PeterXTH · September 23, 2020, 9:00pm

Hi all,
Does anyone know how to deal with the following errors? After the crash of the node, I cannot run any job to continue. All of them, new jobs or failed jobs which I cleaned and rerun, showed the same error message.
Thanks,
Tinghai

Error message:
Traceback (most recent call last):
File “cryosparc2_master/cryosparc2_compute/run.py”, line 82, in cryosparc2_compute.run.main
File “cryosparc2_compute/jobs/curate_exposures/run.py”, line 135, in run
rc.log(‘Loaded info for %d exposures’ % (len(micrographs_dset)))
TypeError: object of type ‘NoneType’ has no len()

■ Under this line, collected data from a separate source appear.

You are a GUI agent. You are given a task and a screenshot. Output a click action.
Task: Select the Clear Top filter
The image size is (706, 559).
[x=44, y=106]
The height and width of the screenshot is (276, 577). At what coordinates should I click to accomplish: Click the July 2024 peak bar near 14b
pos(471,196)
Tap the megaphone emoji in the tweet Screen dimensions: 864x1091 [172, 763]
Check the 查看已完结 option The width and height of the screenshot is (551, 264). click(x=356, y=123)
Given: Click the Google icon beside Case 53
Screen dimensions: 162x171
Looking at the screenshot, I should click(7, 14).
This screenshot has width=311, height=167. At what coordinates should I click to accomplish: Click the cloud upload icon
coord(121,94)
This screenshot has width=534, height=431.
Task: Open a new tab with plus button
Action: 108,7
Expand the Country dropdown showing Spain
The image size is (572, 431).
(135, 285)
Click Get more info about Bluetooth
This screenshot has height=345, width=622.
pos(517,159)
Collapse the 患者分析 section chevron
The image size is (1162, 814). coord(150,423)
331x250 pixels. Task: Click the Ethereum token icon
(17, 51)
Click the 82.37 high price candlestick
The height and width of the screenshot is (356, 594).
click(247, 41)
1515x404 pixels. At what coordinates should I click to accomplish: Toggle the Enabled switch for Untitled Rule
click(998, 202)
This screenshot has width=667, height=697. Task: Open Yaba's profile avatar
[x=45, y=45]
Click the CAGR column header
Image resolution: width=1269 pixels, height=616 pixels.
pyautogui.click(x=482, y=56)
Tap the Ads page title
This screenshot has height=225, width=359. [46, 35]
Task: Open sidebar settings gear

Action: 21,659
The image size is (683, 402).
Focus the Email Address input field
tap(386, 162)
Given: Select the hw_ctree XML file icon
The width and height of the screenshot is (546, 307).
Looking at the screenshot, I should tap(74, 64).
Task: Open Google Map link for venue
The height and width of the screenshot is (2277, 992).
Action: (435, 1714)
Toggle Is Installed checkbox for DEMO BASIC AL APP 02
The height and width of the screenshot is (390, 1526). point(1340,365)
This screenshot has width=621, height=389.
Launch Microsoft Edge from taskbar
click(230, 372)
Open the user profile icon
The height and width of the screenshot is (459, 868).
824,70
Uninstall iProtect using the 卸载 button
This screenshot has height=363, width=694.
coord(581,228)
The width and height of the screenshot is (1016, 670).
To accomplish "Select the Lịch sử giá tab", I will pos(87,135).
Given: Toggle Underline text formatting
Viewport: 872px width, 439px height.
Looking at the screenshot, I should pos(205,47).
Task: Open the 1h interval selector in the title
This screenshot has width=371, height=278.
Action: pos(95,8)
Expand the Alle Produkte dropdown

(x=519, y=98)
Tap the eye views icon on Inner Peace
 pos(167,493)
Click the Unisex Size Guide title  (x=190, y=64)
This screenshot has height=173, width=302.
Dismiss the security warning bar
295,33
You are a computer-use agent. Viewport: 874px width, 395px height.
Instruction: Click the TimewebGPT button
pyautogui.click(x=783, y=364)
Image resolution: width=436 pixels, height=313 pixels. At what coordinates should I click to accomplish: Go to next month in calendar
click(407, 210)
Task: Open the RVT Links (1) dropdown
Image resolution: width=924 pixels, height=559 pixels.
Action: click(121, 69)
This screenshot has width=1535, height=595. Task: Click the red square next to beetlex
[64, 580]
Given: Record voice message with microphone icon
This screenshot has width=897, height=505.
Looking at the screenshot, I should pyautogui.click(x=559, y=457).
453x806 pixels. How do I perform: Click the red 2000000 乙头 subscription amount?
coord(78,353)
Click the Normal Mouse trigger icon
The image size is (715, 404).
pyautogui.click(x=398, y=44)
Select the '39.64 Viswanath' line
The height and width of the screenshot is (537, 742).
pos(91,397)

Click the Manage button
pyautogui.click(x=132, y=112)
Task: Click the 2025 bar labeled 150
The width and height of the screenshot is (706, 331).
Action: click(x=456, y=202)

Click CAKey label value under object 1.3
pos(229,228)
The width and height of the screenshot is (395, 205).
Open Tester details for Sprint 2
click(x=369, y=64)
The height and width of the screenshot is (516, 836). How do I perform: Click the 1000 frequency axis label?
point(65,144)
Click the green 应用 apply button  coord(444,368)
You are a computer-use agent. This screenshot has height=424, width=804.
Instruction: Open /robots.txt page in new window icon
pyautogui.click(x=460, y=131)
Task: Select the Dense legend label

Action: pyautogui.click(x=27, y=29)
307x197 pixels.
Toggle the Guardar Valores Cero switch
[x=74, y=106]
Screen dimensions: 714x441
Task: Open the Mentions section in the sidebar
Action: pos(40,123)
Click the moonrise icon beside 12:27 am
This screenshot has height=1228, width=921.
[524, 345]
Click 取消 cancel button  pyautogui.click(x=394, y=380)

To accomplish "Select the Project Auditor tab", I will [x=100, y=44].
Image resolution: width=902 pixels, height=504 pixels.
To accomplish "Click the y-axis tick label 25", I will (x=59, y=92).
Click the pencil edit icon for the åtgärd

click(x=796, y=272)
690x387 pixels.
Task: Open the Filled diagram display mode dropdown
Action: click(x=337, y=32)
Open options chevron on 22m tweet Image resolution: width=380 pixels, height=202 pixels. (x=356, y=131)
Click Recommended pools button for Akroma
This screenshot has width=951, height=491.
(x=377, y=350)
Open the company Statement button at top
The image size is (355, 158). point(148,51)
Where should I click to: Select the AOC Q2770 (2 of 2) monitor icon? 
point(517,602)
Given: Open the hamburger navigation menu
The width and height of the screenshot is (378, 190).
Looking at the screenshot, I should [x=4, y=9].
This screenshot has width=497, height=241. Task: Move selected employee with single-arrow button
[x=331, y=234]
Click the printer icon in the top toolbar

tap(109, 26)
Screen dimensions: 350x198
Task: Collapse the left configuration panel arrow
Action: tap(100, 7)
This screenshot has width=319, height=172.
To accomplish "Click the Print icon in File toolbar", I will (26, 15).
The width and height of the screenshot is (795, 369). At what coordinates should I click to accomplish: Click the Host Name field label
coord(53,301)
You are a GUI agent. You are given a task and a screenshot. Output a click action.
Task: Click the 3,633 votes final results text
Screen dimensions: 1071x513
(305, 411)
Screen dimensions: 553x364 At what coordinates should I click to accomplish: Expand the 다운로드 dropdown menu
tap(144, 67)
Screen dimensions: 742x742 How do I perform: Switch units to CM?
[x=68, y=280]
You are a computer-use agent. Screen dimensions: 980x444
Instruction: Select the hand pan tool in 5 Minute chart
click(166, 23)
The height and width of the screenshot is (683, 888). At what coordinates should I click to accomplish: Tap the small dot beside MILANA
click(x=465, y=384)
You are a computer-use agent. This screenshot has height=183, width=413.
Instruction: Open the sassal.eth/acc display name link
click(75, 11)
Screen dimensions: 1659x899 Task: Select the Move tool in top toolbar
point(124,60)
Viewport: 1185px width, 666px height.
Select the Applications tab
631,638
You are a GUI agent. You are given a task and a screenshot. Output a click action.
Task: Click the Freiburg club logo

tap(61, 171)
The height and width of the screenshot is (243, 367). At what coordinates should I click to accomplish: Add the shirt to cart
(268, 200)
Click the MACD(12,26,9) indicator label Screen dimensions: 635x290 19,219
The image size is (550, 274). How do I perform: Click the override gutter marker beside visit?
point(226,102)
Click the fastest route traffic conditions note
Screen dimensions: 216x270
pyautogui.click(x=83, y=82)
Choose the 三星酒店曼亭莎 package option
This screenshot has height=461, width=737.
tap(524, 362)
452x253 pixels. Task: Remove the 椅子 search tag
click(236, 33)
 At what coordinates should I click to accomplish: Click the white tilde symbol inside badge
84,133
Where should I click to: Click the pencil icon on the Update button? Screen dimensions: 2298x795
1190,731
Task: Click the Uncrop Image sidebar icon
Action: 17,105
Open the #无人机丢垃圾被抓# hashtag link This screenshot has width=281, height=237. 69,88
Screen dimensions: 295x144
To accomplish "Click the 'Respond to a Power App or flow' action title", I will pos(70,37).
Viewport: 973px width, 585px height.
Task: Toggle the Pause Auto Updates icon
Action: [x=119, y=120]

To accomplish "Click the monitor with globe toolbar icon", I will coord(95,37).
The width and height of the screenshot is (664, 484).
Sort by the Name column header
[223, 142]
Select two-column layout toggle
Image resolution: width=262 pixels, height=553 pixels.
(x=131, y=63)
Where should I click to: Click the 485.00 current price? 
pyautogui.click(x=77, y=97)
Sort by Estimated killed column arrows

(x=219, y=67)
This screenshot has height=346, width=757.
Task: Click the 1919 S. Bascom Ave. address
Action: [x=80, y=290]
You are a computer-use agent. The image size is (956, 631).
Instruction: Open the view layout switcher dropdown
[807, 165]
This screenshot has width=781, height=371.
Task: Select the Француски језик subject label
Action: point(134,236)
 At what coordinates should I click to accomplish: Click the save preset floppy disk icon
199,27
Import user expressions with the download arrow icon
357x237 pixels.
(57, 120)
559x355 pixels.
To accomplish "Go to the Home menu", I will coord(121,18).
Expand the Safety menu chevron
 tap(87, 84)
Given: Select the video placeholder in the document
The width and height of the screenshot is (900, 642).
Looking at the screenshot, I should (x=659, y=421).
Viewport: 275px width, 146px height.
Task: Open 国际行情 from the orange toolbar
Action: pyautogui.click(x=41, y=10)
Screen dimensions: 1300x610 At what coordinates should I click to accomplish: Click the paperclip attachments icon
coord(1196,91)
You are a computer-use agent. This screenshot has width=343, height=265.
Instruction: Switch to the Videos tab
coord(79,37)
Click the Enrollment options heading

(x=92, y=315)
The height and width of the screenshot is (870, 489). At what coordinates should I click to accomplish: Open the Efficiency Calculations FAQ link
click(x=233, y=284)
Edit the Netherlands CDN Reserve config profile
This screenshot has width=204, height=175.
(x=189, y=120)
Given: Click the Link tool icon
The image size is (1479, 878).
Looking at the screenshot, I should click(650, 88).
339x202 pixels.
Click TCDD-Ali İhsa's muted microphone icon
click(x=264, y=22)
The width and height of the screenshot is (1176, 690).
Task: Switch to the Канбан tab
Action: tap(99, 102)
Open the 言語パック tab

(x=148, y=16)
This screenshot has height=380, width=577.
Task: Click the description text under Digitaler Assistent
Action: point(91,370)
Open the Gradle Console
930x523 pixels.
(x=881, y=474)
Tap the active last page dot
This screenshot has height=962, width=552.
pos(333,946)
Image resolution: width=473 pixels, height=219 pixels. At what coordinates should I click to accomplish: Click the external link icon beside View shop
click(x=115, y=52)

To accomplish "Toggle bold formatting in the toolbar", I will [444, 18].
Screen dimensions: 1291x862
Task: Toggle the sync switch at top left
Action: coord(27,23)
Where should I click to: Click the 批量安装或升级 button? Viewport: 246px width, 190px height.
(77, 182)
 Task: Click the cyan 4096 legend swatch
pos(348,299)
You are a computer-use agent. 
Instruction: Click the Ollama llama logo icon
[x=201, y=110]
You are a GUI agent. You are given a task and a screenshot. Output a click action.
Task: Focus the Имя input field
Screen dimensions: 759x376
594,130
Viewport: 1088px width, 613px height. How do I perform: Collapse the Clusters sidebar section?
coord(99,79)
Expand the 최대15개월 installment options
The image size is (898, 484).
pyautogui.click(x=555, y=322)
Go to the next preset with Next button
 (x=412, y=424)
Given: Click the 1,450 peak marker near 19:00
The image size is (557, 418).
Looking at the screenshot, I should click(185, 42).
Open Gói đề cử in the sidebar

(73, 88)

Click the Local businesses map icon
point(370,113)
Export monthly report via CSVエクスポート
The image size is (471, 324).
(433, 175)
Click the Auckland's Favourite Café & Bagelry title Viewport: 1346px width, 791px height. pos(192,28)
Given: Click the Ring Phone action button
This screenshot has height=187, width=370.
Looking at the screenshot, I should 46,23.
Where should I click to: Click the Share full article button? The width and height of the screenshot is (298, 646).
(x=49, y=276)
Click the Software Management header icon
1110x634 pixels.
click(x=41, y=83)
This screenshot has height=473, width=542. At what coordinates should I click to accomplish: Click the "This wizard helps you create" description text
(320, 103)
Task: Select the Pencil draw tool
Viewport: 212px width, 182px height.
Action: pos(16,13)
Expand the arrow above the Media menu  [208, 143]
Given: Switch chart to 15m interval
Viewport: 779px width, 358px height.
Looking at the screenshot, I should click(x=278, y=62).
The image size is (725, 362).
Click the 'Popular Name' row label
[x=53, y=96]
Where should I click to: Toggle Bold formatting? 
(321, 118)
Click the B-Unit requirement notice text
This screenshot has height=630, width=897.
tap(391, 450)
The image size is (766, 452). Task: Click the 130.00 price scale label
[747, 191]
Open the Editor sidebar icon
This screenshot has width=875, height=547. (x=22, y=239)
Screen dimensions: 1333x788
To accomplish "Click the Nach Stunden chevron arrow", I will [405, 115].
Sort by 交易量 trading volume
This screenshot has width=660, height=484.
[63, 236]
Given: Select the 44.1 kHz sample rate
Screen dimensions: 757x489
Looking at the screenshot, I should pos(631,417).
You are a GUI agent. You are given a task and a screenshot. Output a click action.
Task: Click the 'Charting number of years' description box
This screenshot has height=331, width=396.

nfrasser · October 13, 2020, 7:03pm

Hi Tinghai, were you able to figure this out? This is happening because the “exposures” Input Group is not available for the “Curate Exposures” job. This could happen in one of the following cases:

The “exposures” input group was not specified when you created the job in the Job Builder
The parent Import or Motion Correction job that provided the exposures was cleared, deleted or became corrupted during the crash

Try the following:

If the parent job is still available, try to re-run it or re-import the exposures.
Clear the failing “Curate Exposures” job and enter the “Job Builder” mode
Remove the existing “exposures” input group (if any)
Re-connect the “exposures” from the job in Step 1

Let me know if you run into any trouble with this,

Nick

PeterXTH · October 14, 2020, 2:36am

I can only re-run the jobs from the very beginning-importing exposures. I am not sure whether the crash will cause parent job corruption since we identified the malfunction of memory. We are trying to replace them.
Thanks,
Tinghai